Work instructions:
1. According to the text on price indexes, what type of index is the PCE price index?
2. Rewrite the text on price indexes from "The BEA compromise" to "the next month.", changing "compromise" to "approach".

Text to read:
+ + +

The weights on sub-indexes, all the way down to individual ratios of new to old prices, vary because of inflation when expenditure shifts away from goods and services that have increased in price the most towards relatively cheaper ones.

A price index using expenditure share weights that precede price changes is a Laspeyres price index (Ernst Laspeyres, 1834-1913). One that uses weights that follow price changes is a Paasche price index (Hermann Paasche, 1851-1925). The CPI-U is close to a Laspeyres price index (the weights are a little older than the initial prices) and, for that reason, is said to overestimate inflation. It fails to allow fully for the expenditure-share reaction to inflation. This does not mean that a Paasche price index would be any better. It would underestimate inflation because it assumes that the reaction to inflation has occurred before the prices rise.

The BEA compromise is the square root of the product of what are essentially Laspeyres and Paasche price indices. The resulting PCE price index is a Fisher index (Irving Fisher, 1867-1947). It has the advantage that the product of Fisher price and quantity indices yields exactly the factor by which nominal GDP has increased.

The BLS solution is more complex—namely, the product of the ratios of new to old prices for various categories of goods and services, each raised to a power equal to the average of expenditure shares for the current month and the same month a year earlier. The result is a Törnqvist price index (Leo Törnqvist, 1911-1983), called a “chain” index because, as time passes, the end share of one month is the beginning share for the next month.

Second Problem: What’s in a name?

Goods like automobiles can be viewed as “bundles” of various qualities: “safety, reliability, performance, durability, fuel economy, carrying capacity, maneuverability, comfort, and convenience” (BLS Handbook of Methods, chapter 17, page 25). If all qualities were for sale in every time period, the market price of each quality difference could be ascertained. Because this is not the case, various compromises and guesswork must go into deciding whether an increase in price should be counted as inflation or as a real improvement.

In the extreme, an entirely new good or service has no previous price while goods no longer produced have no current price. Music streaming services are entirely new. It would be absurd to stick to the price of vinyl recordings in an effort to measure the change in the price of listening to music. The price of a smartphone compared to a dial telephone raises the same issue. Rapid technological change makes this second aspect of the index number problem at least as important as the first.

A final note

Inflation factors (1 plus the inflation rate) and growth factors (1 plus the rate of growth of the corresponding quantities) ought to “add up”. An inflation factor times a growth factor for the same set of goods and services should equal the corresponding nominal factor (1 plus the rate of change of the nominal value). Now, suppose you have the nominal factor and you have gone to the trouble of estimating the inflation factor. Then, to save time, you just divide the nominal factor by the inflation factor to obtain the real growth factor, and hence the real growth rate. It should be obvious that if you underestimate inflation, you will automatically overestimate real growth. When there is political gain in exaggerating growth, there is political gain in under-estimating inflation. A suspiciously high reported growth rate might just be a consequence of underestimating inflation.

+ + +

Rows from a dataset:
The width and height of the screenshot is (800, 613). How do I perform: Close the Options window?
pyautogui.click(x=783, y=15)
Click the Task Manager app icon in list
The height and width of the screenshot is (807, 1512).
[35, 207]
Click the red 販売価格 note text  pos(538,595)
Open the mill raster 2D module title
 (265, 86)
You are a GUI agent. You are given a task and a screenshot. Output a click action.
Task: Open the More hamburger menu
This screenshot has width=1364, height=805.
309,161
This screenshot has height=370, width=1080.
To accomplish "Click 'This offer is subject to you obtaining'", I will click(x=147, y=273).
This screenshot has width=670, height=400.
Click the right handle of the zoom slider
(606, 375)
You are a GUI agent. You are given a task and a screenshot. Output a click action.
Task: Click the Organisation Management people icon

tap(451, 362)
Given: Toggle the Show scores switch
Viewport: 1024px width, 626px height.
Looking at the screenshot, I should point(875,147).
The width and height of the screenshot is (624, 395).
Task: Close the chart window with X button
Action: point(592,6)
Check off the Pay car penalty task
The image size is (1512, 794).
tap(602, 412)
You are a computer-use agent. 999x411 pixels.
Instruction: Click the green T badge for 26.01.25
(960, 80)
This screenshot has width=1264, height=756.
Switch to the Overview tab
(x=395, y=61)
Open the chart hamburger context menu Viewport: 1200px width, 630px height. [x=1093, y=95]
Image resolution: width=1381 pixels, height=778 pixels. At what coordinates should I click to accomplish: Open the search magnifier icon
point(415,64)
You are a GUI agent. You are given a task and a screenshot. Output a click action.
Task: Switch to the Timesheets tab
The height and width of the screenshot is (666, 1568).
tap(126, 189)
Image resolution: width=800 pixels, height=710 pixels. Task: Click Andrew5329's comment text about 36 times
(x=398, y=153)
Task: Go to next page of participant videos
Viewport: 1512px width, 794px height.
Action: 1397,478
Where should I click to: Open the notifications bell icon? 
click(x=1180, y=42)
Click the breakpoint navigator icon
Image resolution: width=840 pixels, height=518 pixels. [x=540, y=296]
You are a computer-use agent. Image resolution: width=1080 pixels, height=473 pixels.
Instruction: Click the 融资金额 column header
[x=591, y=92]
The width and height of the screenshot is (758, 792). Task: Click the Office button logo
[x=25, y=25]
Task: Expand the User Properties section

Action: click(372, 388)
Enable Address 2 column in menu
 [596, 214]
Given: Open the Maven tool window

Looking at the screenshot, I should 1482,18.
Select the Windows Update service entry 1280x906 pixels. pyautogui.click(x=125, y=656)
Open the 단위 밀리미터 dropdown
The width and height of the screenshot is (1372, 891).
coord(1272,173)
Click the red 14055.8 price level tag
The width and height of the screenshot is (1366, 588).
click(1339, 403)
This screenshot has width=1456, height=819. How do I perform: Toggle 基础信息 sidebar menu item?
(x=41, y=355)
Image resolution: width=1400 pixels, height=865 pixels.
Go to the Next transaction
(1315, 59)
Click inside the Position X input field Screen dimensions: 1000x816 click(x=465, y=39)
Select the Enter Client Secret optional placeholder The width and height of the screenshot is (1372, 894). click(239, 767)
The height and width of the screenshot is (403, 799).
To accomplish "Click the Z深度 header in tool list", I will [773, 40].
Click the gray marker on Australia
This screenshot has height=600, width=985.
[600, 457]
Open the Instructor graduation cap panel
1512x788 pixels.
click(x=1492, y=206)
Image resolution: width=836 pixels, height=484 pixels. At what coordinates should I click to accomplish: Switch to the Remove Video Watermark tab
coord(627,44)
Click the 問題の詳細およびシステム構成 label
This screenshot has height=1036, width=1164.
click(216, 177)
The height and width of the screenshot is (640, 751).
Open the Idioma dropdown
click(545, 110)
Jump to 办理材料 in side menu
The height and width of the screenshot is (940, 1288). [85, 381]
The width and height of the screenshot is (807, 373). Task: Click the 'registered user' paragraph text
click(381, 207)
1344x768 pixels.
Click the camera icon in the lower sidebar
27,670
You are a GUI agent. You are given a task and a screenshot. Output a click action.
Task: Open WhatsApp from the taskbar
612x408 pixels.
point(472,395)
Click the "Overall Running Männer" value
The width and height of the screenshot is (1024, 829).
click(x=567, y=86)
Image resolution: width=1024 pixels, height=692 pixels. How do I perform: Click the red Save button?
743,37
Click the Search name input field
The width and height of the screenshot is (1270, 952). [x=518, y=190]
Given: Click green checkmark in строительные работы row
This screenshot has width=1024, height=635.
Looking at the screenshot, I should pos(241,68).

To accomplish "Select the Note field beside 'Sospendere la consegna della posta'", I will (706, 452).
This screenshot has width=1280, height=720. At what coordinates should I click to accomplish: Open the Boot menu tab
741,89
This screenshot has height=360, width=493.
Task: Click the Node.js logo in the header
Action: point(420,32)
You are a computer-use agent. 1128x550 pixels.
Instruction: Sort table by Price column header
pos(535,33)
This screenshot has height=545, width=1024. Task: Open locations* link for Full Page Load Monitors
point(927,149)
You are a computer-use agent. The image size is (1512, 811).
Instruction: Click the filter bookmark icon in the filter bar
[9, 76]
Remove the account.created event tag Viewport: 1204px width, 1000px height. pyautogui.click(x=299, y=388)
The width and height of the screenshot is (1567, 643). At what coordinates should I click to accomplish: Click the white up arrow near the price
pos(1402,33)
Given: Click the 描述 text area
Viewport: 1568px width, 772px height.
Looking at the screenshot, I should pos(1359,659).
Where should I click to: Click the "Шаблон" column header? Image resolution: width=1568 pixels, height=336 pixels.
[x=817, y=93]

+ + +

Responses per task:
1. It is a Fisher index.

2.
The BEA approach is the square root of the product of what are essentially Laspeyres and Paasche price indices. The resulting PCE price index is a Fisher index (Irving Fisher, 1867-1947). It has the advantage that the product of Fisher price and quantity indices yields exactly the factor by which nominal GDP has increased.

The BLS solution is more complex—namely, the product of the ratios of new to old prices for various categories of goods and services, each raised to a power equal to the average of expenditure shares for the current month and the same month a year earlier. The result is a Törnqvist price index (Leo Törnqvist, 1911-1983), called a “chain” index because, as time passes, the end share of one month is the beginning share for the next month.